Xavier was represented on the gridiron from 1900-43 and again from 1946-73 but in all those years never crossed paths with the Longhorns. The Musketeers went 18-2 from 1949-50 (just 24 years before dropping football) with the only losses coming vs. Kentucky in ’49 and at Cincinnati the next season. The 1949 squad capped off its campaign with a 33-21 win over Arizona State in the Salad Bowl, a post-season game played annually from 1948-55 in Phoenix, Arizona.

Historical data courtesy of Sports Reference/College Football.

Comments (5)

I’m really surprised that Arkansas has never faced Notre Dame in football. I could easily see future scheduled non-conference games of UConn at Arkansas, FAU at Tennessee and San Diego State at Alabama – especially if the SEC teams happen to lose next weekend and want some kind of revenge.

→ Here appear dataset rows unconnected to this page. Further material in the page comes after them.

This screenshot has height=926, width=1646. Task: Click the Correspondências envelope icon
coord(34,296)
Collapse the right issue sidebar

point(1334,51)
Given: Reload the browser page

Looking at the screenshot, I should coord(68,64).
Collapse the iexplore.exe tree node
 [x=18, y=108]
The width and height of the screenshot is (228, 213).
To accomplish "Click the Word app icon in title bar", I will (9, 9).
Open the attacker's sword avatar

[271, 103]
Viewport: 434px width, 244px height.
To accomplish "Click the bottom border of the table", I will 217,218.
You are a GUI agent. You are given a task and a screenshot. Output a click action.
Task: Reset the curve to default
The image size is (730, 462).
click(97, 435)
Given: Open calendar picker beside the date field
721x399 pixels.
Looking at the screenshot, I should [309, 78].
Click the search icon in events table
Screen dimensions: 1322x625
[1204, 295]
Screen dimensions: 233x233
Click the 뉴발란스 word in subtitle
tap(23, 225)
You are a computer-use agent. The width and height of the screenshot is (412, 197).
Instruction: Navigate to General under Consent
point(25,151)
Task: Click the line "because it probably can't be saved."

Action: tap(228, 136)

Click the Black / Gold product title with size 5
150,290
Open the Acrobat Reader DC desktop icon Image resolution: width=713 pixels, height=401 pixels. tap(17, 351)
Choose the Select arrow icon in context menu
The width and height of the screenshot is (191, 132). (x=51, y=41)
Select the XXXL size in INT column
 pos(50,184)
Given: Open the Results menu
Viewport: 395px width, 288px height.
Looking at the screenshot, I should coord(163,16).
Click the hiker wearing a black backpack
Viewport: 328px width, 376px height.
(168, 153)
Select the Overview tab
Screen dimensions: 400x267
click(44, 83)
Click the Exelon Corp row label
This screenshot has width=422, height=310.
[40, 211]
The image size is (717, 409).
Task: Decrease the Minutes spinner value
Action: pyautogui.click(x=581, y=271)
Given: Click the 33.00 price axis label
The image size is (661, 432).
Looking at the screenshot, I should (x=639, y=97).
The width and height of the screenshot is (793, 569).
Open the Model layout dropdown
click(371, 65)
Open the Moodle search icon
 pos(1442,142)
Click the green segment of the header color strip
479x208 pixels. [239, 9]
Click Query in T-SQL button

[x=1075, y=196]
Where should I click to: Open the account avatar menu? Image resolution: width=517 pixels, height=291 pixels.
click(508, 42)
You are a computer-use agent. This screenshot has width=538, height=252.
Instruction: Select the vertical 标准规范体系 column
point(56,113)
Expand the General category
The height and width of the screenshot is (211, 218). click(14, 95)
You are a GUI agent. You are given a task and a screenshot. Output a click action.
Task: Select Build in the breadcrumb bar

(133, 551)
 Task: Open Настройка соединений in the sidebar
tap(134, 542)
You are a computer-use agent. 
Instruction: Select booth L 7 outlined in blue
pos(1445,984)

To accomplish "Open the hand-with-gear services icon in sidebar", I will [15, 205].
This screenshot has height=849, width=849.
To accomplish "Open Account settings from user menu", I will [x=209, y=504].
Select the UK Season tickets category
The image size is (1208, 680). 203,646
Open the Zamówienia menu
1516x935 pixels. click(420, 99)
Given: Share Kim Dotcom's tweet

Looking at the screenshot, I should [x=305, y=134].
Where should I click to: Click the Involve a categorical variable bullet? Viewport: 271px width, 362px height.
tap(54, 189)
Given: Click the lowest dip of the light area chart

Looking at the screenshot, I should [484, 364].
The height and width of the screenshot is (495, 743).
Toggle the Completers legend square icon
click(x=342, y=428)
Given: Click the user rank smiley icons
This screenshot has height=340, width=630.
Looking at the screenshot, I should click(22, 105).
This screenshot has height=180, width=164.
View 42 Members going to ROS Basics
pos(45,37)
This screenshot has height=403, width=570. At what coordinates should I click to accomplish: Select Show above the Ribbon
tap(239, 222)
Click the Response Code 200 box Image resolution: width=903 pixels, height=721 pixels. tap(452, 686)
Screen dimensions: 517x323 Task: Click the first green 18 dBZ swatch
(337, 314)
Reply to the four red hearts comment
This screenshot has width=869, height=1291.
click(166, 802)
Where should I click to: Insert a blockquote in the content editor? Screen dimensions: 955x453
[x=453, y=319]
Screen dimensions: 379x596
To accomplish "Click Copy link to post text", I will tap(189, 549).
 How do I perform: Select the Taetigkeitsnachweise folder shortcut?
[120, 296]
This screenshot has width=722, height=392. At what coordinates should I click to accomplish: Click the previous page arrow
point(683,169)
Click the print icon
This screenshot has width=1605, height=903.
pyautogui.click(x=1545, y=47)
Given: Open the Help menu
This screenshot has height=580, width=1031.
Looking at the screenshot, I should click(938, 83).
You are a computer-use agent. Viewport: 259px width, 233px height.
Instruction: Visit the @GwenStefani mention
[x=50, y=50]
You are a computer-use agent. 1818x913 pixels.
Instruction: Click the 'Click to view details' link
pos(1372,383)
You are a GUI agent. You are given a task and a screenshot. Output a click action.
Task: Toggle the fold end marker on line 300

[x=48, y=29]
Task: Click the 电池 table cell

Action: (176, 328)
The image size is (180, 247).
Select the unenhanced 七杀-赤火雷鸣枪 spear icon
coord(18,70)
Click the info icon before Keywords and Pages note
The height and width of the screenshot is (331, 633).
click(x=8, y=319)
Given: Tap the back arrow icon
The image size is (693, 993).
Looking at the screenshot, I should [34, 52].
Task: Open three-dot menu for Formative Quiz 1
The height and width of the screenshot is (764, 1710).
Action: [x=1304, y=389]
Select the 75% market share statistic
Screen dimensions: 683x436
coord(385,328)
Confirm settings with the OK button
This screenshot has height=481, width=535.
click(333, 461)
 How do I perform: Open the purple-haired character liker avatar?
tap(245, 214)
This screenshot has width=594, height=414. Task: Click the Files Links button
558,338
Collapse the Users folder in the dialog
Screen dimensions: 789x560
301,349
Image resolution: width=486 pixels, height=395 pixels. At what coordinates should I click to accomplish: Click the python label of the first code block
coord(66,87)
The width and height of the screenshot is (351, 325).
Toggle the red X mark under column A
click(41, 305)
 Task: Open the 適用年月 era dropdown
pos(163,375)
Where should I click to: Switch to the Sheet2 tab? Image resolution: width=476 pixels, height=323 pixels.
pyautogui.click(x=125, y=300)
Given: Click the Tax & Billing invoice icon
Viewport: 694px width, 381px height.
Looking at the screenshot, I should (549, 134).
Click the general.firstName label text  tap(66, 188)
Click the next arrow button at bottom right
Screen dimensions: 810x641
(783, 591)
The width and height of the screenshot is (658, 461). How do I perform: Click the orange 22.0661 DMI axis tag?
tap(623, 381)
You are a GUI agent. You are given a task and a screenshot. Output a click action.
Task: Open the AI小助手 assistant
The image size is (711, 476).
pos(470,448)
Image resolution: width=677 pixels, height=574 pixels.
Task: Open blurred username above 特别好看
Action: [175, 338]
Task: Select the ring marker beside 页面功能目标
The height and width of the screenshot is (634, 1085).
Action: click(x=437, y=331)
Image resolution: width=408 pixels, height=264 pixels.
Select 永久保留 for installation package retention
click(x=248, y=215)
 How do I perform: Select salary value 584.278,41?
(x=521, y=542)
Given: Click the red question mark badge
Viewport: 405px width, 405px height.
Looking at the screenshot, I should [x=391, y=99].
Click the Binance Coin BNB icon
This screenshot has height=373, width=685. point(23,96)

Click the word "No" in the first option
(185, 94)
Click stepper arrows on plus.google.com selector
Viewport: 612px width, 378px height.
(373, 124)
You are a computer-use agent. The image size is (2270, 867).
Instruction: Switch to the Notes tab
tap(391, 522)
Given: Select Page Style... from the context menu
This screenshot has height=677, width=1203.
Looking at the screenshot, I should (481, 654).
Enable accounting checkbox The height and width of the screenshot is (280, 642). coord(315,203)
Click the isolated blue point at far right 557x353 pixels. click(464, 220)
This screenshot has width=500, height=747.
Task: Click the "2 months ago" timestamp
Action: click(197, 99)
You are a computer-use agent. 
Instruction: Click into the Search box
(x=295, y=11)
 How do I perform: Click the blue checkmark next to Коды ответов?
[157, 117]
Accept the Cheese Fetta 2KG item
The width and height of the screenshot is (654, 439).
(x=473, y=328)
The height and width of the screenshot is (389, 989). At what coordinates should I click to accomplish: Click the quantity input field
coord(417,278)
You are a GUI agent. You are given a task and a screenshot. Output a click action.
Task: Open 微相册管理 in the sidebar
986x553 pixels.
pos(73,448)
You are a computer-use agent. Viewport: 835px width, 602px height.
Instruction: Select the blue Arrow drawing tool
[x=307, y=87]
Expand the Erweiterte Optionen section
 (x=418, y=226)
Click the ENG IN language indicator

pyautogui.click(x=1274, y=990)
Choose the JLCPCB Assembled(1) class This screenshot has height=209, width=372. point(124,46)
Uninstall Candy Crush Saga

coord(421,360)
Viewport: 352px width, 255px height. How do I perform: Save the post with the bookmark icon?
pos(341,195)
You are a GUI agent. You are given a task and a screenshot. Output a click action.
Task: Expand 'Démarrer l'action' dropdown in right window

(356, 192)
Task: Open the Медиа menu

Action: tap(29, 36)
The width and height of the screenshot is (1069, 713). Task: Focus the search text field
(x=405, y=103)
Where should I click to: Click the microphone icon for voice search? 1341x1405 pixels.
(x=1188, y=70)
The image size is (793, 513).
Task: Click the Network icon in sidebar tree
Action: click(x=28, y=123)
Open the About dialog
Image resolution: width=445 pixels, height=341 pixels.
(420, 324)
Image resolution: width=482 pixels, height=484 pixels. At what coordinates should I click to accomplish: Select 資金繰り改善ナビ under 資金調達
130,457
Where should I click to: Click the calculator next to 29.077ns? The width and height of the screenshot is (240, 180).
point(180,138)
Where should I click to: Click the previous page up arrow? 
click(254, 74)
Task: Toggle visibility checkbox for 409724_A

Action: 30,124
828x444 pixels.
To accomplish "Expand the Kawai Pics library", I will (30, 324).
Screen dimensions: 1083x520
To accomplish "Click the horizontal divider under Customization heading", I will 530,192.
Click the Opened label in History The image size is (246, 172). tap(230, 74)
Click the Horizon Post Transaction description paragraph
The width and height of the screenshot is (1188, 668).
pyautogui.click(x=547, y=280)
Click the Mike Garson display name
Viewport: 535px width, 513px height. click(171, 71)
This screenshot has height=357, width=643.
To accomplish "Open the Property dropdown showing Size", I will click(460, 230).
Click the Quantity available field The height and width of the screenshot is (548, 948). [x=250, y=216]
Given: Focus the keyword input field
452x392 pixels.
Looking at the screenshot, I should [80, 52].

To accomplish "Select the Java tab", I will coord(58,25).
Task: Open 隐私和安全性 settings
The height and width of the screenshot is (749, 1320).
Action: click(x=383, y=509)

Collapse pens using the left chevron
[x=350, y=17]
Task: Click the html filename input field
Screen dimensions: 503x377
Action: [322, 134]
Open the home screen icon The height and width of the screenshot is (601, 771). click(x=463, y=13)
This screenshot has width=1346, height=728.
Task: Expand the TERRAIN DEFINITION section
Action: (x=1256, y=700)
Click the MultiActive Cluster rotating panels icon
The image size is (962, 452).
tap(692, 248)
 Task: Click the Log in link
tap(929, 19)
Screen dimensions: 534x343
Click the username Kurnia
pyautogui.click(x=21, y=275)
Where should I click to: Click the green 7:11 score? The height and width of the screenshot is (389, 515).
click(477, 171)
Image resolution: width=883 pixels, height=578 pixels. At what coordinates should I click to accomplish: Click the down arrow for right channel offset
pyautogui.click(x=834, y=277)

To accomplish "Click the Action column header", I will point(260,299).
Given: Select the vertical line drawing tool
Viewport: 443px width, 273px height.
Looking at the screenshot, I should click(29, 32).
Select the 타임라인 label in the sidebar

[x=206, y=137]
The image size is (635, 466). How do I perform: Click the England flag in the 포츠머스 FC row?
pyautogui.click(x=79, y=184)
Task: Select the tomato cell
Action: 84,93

Arkansas would have played ND in 2020, but Covid. I’ve deemed it the Lou Holtz Bowl for the series.

ND @ Arkansas in 2025

Arkansas @ ND in 2028 (2020 replacement)

In 1971 Marshall beat Xavier 15-13 for their first win after the 1970 team was decimated in a plane crash.

You would also think that Kansas State and Michigan State would have bumped into each other at least a few times since 1958. Big Ten and Big 8, back when Big 8 teams needed 5 NC games to complete their schedules.

I am a Connecticut fan (I hate UConn moniker) and when I say that, I include football. I think they can make as an independent in football. I didn’t think that when they did so, but the Big East brand means a lot to the fans, alumni. The women’s team has—in a way–come back to down to earth because The American conference just didn’t “suit.” Love that they’re back in the Big East.

I like how they schedule in football. They play teams that they believe are 50/50 games. Better to play Duke at home, then Alabama away (they are going to Knoxville this year, but they also scheduled Sacred Heart).

You’re seeing the basketball team get its mojo back after treading water in the American. I like the American, but it wasn’t good for Connecticut athletics.

This was a nice piece! Great website!